涅槃会はお釈迦さまがお亡くなりになった日(2月15日)をお偲びする行事です。

涅槃(ニルヴァーナ)とはロウソクの火がフッと消えるように、欲望が消え、悟りを得た状態になることを言います。
法話では、欲望が苦しみのもとであることと、どんなに幸福で満たされた「天」に生まれ変わったとしても、その世界から去るときは地獄で受ける苦しみの17倍苦しむ(天人五衰)という、一切皆苦の考えを学びました。
以下、生徒による、涅槃会のことばです。
本日は、温築会です。温築会とはお釈迦さまが入滅された二月十五日にお釈迦さまの徳を讃え、お偲びする法会です。
この法会を迎えるにあたり、私自身いのちについて考えを巡らせてみました。
さて、仏教には、「生者必滅 会者定離」という言葉があります。この言葉には、生まれた者は必ず命の終わりを迎え、出会った者とは必ず離れるという意味があります。
この言葉の意味を考えた時、私は昨年亡くなった祖父を思い出しました。私の祖父は何年もの間、毎日かかさず日記をつけていました。丁寧に書かれた日記から、祖父の日々を大切にする婆勢を感じました。日記の中には、私のことを書いてくれている日もありました。それを読んだ時、私は、祖父を振り返るとともに、祖父と過ごせる時間は、これから先もうこないということを実感しました。また、過ぎた一日は戻らないという、あたりまえなことを改めて意識しました。

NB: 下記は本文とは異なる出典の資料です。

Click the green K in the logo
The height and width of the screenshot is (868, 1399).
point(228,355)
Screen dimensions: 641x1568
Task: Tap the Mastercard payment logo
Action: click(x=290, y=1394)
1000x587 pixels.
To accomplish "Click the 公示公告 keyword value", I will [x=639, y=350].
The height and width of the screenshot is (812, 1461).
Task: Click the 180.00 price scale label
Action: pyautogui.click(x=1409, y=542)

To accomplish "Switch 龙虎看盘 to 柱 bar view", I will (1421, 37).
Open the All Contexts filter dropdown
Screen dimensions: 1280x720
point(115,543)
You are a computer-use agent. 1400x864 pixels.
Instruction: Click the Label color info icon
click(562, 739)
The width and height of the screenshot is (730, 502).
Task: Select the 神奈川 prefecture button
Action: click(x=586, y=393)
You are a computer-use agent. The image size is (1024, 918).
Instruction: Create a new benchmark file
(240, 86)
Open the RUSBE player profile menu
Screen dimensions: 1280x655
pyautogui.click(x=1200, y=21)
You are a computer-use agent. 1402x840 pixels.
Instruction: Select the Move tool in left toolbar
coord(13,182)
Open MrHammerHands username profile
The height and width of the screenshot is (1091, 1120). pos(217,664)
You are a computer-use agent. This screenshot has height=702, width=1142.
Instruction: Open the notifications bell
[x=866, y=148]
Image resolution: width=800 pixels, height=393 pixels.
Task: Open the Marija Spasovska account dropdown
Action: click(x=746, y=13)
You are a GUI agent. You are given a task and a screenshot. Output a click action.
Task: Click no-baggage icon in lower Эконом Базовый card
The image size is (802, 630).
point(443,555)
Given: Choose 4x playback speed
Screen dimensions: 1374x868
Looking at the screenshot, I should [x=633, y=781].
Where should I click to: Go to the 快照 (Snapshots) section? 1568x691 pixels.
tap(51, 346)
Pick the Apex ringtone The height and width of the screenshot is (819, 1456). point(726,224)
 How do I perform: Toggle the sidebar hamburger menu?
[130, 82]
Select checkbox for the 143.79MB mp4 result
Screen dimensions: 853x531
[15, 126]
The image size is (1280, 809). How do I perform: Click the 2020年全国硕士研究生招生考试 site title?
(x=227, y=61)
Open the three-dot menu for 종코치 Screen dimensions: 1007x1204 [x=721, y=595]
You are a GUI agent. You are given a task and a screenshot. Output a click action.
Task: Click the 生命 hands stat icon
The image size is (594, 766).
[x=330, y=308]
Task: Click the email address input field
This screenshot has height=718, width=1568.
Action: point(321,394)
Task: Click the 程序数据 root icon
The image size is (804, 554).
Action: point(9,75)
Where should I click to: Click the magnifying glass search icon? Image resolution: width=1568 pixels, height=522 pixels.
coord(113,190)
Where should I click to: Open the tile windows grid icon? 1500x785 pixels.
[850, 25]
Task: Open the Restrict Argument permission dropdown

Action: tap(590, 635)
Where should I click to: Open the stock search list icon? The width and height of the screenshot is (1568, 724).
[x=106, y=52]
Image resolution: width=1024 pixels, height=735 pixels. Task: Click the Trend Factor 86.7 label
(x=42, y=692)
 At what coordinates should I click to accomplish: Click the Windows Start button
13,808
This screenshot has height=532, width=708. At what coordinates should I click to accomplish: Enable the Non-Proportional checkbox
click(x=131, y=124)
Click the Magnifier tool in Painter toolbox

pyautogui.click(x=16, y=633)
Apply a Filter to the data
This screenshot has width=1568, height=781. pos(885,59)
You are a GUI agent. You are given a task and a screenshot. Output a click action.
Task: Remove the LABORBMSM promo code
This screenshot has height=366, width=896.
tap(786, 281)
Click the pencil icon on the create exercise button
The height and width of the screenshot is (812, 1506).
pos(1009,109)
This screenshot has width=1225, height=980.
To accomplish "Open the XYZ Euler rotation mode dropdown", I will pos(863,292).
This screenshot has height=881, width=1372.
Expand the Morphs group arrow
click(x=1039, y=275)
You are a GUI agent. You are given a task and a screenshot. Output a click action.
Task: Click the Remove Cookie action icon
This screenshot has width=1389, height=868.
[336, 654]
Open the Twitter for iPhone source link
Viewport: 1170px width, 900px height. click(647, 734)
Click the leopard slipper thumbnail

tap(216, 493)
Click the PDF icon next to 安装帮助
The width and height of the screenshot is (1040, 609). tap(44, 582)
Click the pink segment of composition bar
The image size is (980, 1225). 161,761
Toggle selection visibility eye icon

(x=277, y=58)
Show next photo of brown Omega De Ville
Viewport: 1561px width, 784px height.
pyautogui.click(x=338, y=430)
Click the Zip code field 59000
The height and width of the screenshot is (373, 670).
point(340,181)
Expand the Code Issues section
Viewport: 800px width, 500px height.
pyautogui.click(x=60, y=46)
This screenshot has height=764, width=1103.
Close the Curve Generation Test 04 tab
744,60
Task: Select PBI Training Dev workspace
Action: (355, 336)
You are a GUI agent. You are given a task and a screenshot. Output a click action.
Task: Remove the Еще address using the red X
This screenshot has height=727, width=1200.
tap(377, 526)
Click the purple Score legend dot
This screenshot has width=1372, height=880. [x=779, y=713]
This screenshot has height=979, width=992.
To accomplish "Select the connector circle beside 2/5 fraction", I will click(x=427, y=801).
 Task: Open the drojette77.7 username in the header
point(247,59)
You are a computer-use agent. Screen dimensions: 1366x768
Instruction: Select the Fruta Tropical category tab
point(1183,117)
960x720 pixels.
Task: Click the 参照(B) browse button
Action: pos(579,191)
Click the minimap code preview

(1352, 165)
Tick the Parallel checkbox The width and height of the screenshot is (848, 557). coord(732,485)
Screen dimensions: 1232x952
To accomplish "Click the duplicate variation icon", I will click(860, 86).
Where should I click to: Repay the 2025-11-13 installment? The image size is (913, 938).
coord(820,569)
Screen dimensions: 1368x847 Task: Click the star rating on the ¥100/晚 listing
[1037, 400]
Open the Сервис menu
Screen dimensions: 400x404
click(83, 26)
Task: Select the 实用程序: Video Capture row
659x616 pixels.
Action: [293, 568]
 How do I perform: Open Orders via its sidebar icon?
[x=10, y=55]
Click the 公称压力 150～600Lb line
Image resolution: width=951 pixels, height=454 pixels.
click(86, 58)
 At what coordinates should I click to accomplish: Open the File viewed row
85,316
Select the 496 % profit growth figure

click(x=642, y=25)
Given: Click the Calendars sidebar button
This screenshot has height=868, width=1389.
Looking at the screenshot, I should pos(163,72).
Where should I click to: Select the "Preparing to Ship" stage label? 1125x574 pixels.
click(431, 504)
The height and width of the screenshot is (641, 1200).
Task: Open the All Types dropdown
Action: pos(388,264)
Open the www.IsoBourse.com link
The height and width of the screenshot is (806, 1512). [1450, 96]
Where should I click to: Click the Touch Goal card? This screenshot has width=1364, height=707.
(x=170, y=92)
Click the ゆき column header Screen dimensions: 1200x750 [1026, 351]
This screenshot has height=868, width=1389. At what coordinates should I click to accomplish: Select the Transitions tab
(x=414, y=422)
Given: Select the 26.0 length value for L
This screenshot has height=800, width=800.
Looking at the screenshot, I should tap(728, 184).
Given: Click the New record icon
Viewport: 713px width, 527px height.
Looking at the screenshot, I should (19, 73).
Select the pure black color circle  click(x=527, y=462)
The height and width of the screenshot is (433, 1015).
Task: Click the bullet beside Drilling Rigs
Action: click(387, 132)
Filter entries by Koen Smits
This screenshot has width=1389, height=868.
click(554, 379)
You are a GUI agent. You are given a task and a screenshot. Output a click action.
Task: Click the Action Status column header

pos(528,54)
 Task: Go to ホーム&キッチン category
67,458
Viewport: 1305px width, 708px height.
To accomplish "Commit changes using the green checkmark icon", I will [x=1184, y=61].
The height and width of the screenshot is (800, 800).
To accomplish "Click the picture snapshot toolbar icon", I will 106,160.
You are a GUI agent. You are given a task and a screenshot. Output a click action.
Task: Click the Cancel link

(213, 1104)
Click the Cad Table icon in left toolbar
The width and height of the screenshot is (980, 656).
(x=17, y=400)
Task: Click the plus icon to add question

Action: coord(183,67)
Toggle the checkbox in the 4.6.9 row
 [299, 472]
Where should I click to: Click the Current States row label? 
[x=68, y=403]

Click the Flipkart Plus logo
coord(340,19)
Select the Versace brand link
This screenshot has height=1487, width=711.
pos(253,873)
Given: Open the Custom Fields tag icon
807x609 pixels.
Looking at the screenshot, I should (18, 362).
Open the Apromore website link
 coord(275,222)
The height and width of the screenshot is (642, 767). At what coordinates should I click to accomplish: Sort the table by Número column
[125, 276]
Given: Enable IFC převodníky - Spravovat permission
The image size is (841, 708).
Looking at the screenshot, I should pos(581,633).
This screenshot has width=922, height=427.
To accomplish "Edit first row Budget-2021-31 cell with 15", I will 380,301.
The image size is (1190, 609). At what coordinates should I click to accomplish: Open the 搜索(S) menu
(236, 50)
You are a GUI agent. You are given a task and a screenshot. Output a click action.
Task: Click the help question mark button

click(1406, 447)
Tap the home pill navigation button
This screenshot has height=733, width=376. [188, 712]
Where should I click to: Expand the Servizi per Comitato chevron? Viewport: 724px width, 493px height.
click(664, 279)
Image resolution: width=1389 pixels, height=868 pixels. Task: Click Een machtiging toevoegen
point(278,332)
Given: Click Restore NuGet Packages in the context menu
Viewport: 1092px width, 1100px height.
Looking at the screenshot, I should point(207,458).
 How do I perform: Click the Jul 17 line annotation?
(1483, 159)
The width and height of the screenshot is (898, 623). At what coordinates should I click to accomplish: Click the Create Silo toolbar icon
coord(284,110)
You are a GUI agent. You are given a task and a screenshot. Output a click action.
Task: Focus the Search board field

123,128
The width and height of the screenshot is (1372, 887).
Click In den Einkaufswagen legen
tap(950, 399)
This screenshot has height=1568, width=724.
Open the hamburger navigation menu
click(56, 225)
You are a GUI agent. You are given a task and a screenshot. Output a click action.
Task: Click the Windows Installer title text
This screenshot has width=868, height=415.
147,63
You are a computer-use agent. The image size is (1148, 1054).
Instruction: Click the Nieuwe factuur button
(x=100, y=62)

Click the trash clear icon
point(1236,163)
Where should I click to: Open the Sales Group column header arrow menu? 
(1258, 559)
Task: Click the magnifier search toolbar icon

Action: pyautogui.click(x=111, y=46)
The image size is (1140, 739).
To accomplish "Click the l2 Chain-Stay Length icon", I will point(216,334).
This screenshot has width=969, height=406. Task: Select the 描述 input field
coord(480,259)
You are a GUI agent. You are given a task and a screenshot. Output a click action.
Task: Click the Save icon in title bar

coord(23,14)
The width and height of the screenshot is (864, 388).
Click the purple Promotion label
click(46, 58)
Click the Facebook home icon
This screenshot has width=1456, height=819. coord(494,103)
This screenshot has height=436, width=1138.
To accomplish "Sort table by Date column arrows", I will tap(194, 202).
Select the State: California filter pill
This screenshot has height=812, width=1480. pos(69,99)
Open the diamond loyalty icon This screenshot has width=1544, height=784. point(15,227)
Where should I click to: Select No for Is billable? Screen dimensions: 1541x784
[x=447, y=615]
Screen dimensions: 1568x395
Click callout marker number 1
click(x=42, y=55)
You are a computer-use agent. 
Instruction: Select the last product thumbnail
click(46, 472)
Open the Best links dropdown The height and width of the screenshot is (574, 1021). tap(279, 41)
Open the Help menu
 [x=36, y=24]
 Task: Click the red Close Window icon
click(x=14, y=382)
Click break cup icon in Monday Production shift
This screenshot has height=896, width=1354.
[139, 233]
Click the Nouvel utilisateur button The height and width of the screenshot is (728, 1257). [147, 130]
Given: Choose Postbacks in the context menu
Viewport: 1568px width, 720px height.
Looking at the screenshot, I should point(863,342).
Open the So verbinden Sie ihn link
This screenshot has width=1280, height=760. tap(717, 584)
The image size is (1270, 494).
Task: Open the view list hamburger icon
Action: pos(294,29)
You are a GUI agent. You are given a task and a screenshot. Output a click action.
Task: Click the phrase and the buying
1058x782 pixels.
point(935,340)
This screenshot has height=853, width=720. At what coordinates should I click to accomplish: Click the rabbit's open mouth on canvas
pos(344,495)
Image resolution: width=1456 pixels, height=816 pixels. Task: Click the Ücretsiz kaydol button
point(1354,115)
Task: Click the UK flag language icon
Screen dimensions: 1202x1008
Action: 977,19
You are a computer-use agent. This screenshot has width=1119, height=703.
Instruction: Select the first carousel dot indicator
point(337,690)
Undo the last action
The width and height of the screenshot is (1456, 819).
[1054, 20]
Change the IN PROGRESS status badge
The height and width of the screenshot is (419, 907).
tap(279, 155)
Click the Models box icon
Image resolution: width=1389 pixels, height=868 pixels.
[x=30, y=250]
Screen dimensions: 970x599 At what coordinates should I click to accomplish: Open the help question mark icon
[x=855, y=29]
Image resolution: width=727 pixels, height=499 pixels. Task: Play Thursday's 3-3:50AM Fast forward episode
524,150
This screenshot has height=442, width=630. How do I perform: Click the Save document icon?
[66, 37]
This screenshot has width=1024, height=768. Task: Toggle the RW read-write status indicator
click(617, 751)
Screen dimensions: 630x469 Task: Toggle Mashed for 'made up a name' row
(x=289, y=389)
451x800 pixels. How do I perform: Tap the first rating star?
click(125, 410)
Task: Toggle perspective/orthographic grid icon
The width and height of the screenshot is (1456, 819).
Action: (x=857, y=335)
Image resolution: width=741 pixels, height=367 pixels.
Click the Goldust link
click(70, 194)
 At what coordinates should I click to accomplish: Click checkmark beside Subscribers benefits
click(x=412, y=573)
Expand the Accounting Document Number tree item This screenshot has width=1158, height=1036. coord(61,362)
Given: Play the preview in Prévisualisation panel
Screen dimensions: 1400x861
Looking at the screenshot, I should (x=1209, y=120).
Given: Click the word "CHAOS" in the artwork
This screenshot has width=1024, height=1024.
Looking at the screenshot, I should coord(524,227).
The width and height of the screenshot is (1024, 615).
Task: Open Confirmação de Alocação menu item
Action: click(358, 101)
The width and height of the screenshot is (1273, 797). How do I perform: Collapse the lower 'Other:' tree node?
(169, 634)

この度の涅槃会をきっかけとし、私も祖父のように日々に向き合いたいと考え、日記を始めました。そうすると日記を通して、日々を過ぎていくものとしてではなく、重ねていくものそして日々を改めて大切にしていきたいと感じられるようになりました。
私たちはいのちに終わりがあるとわかっていても、それを現実として突きつけられると受け入れ難く、また、とても悲しく感じてしまいます。そのことを祖父との別れを経験し、身に染みて感じました。しかし、私たちはその事実を受けとめ、生きていかなければなりません。
日々のあたりまえについて、考え直す時間を持つことそして、その時間に感謝することで人は成長できるのではないかと私は思います。
最後になりましたが、涅槃会を迎えるにあたり日々の大切さ、そしてあたりまえについて改めて深く考える機会をいただけたことに感謝をし、一私からの涅槃会の言葉とさせていただきます。
国府台女子学院高等部生徒代表 牧ゆかり






本校の前庭には沙羅の木が植えられています。